The Faculty of Medicine of The Chinese University of Hong Kong (CUHK) estimates that each local smoker consuming one pack of cigarettes per day will spend over HK$1 million on tobacco products in his or her lifetime, and smoking will incur an annual public expense of over HK$11.3 billion in Hong Kong. As World No Tobacco Day (31 May) is coming, CUHK would like to share with the public the latest research statistics to encourage smokers to quit.

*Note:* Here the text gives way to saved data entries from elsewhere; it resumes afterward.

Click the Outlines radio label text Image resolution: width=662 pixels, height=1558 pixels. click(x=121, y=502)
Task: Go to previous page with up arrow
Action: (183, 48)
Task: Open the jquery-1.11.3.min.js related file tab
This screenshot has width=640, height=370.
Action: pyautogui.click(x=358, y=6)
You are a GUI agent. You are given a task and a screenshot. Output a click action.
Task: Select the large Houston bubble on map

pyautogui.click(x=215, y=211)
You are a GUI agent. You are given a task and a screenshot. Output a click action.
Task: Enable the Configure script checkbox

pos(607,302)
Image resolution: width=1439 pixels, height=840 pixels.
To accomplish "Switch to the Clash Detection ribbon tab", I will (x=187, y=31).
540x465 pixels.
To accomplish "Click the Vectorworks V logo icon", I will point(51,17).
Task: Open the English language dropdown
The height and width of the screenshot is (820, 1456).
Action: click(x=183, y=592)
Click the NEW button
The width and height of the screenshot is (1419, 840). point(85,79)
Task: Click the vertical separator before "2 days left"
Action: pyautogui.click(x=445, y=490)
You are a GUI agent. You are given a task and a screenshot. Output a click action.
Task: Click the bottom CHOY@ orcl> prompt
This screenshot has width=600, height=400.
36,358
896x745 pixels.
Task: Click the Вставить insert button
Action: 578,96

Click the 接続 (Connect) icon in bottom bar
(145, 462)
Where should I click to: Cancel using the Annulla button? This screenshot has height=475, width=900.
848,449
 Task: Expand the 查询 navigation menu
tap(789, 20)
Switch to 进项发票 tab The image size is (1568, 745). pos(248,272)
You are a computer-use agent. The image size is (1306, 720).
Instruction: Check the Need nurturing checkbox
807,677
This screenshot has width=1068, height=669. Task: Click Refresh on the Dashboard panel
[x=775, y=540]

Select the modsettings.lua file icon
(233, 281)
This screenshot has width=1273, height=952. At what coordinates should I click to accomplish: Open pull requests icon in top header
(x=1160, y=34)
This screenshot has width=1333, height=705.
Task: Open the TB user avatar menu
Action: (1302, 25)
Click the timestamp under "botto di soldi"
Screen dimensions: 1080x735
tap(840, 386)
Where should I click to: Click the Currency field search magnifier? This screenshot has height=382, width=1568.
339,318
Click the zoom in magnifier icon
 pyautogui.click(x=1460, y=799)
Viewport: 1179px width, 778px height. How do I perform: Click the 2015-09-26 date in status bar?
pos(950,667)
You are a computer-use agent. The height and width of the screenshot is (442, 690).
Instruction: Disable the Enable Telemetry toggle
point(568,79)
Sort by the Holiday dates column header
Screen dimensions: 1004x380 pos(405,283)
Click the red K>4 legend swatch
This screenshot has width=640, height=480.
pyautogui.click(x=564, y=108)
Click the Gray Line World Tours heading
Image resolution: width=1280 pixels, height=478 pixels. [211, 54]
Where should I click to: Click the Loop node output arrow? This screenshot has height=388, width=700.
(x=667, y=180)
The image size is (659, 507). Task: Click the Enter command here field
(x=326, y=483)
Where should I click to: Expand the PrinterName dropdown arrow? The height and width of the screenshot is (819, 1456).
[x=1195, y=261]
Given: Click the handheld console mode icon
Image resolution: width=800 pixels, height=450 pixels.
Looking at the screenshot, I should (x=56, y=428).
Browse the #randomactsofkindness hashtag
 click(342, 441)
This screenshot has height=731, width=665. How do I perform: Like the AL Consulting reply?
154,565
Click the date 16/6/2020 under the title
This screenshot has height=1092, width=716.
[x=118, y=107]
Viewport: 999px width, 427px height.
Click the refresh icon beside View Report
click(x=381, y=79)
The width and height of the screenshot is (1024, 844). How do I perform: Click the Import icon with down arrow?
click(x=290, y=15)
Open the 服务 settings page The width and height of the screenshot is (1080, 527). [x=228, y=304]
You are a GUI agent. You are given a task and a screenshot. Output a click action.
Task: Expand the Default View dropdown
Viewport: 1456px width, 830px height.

Dr. Vivian Lee, Associate Professor of the School of Pharmacy, CUHK Faculty of Medicine cum Chairperson of the International Society for Pharmacoconomics And Outcomes Research – Hong Kong Chapter (ISPOR-HK) says, ‘About 1,000 Hong Kong citizens aged 18 or above were asked to respond to a survey conducted by the School of Pharmacy, CUHK. Over 90% of them knew smoking is hazardous to health and its adverse effects. Nevertheless, a majority of smokers keep on smoking. To encourage smokers to quit, we conducted a study recently on the estimated cost of smoking, including the annual economic loss in Hong Kong caused by smoking. We hope to provide a reference for the government to enforce tobacco control, and enhance anti-smoking policies.’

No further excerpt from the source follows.